She doesn’t know the man behind the counter but she’d hedge a guess that it’s Scott’s uncle. “My girls are to thank for that.” The man blinks behind his glasses. “You certainly look a lot like your sister.”

Tessa smiles. “Thank you for sending her in the right direction.”

Scott throws his coat on the counter, grinning at his uncle as he continues towards the back of the store. “Uncle Paul is the best skate sharpener in the biz,” he yells from the room he disappeared into. 

“He talks me up so I give him better hours.”

“Tess, what’s your size?” Scott shouts.

Before she can answer, Paul is shaking his head, marching in the direction of the back room. “Measure her feet!
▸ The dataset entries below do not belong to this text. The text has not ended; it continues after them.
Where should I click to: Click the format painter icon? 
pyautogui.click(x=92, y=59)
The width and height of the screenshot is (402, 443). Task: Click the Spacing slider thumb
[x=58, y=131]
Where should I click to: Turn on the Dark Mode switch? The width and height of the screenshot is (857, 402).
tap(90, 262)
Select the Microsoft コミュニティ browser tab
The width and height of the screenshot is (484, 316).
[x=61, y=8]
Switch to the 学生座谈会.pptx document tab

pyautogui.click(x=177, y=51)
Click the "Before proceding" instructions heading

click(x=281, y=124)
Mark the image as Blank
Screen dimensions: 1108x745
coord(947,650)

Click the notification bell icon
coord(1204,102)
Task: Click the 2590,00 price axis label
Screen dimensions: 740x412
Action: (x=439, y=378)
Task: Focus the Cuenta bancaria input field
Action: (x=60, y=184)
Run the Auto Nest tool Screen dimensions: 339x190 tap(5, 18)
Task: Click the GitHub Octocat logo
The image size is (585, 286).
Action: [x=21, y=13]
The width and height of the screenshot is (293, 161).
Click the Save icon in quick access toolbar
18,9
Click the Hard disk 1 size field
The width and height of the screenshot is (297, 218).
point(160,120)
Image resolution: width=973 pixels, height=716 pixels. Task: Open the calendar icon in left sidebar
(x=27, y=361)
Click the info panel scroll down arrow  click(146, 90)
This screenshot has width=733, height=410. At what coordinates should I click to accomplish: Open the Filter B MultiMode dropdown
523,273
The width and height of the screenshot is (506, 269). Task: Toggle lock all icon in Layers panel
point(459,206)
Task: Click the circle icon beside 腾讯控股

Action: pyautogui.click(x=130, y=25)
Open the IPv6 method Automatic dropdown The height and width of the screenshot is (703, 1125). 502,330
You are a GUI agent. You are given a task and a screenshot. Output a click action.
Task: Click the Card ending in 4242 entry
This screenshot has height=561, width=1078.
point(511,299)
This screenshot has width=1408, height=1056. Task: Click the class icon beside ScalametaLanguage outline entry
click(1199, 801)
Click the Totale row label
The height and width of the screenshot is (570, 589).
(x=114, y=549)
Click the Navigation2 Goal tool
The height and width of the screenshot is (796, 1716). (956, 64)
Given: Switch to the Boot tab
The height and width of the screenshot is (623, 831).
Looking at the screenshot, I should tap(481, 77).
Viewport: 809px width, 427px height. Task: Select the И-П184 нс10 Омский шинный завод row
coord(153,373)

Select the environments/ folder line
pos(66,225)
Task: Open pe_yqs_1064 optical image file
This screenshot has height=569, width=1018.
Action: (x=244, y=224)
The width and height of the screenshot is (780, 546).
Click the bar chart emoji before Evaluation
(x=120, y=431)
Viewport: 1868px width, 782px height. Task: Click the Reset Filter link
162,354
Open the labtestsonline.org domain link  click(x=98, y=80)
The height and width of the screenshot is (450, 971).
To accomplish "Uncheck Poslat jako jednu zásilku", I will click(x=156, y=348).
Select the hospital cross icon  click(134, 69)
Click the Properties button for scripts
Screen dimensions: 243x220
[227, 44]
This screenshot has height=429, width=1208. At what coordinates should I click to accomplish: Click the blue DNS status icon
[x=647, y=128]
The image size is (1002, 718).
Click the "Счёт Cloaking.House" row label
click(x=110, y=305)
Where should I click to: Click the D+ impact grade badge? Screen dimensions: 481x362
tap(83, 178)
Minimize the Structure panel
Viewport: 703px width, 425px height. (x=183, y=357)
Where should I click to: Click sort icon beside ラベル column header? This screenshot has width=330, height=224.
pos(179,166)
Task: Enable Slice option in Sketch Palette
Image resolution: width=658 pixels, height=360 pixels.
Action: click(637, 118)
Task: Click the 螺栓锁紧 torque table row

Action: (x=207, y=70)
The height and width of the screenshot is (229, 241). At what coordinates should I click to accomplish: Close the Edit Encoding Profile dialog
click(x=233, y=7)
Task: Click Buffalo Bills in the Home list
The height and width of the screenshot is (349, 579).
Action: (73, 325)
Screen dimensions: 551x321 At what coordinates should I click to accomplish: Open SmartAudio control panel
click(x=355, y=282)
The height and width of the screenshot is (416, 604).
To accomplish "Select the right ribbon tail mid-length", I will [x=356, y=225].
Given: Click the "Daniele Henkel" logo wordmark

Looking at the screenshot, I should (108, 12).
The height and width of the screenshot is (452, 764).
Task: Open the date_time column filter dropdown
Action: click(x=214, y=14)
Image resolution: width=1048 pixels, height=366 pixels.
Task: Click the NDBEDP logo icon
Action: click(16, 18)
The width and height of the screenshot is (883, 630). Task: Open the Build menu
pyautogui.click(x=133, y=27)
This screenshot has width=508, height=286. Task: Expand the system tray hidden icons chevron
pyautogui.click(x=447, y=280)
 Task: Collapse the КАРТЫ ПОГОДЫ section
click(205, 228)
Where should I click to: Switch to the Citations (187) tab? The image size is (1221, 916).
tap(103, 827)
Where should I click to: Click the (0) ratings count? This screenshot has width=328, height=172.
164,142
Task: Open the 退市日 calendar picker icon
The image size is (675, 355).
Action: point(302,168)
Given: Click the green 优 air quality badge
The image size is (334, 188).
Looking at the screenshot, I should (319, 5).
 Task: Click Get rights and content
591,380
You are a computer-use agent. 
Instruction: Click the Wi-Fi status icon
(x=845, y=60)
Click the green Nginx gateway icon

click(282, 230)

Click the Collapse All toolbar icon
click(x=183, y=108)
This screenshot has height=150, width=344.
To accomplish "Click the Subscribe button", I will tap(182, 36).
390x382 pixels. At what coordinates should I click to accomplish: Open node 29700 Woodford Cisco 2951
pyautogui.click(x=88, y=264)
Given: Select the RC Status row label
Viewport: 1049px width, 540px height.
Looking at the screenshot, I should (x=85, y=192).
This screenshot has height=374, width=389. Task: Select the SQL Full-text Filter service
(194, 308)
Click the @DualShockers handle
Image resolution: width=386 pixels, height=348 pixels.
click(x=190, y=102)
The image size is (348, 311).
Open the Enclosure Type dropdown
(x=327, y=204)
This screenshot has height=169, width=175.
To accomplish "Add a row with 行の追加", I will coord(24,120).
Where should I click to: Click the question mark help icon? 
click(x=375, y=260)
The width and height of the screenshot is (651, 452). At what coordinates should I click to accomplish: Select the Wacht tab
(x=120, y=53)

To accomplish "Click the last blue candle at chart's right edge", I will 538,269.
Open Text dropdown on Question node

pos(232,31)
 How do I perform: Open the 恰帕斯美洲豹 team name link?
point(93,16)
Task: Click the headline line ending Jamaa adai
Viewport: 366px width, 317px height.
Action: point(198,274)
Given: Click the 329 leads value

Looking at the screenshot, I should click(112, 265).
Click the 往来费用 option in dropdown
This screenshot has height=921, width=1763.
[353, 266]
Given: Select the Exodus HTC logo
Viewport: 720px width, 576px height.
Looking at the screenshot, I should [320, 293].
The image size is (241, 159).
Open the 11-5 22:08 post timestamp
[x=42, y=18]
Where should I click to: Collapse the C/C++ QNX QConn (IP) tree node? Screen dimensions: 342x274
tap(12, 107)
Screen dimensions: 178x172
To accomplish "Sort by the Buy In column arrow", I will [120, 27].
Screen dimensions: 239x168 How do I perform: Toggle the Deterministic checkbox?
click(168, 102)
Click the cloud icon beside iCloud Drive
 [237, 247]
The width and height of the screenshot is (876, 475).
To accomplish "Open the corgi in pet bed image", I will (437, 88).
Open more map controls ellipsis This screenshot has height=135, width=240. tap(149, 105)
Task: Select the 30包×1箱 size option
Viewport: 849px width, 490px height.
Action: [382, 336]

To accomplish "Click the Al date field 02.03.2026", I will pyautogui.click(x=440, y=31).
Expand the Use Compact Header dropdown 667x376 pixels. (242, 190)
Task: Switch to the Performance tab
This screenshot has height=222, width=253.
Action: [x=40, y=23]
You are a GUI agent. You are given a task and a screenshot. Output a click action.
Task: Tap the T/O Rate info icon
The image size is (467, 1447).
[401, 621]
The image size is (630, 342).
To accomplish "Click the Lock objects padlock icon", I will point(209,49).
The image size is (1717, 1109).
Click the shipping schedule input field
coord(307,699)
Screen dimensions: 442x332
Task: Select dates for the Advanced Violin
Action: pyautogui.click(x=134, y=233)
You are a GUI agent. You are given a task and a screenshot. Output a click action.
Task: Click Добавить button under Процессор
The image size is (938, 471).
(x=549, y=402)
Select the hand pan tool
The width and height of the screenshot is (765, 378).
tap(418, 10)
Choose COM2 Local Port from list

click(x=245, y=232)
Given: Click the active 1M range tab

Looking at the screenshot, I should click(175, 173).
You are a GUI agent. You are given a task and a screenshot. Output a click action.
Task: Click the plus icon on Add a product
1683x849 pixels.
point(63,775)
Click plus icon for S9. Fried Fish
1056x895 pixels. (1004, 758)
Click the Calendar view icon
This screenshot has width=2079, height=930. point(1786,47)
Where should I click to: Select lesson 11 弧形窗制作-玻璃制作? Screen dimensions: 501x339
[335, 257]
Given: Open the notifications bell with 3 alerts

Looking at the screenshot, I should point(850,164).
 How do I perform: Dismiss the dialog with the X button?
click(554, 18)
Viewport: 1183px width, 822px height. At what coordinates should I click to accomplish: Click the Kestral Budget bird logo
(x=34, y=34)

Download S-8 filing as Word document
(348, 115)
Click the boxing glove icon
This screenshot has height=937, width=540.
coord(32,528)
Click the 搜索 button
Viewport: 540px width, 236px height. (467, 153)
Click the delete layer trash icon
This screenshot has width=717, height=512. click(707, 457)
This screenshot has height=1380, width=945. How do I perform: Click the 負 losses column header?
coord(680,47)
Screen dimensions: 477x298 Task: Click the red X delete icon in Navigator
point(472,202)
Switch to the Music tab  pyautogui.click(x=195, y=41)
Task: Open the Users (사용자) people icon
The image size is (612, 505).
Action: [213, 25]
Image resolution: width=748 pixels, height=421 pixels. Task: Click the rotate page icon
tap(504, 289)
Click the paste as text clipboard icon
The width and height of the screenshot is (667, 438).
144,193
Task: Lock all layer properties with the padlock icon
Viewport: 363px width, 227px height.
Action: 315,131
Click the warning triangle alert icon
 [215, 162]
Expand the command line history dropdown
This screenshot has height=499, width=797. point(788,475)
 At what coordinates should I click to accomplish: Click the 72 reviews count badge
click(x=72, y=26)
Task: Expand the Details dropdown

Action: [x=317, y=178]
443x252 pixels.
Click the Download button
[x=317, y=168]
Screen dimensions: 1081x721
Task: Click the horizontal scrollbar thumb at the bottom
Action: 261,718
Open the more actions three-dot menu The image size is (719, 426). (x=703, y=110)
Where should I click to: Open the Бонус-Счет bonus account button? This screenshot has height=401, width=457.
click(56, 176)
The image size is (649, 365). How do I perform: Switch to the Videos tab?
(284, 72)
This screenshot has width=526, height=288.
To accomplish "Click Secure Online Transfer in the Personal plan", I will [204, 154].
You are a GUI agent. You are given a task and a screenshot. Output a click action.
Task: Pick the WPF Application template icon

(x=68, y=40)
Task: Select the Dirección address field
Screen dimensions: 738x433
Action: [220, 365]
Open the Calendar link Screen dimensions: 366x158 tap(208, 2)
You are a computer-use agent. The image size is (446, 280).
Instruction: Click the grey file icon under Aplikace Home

You don’t just take her word for it!”

Scott meets him in the doorway, boxes tucked under each arm even though she still hasn’t given him her size. “She’s a professional skater, I think she knows what she needs. Besides, her feet haven’t grown in years, I’m sure.”

“Customer service,” Paul reminds him.

With a sigh, Scott sets the skates down on the wooden bench. “Where’s Cara anyway?” Paul just seems to shake his head and throw his hands up as he grabs a pair of skates by their laces and sets them down next to the blade sharpener. “Mark must be in town,” Scott whispers when she sits next to the boxes. “Senior year, Mark rear ended Pauly’s car when he was dropping Cara back off at home and it’s been bad blood ever since.”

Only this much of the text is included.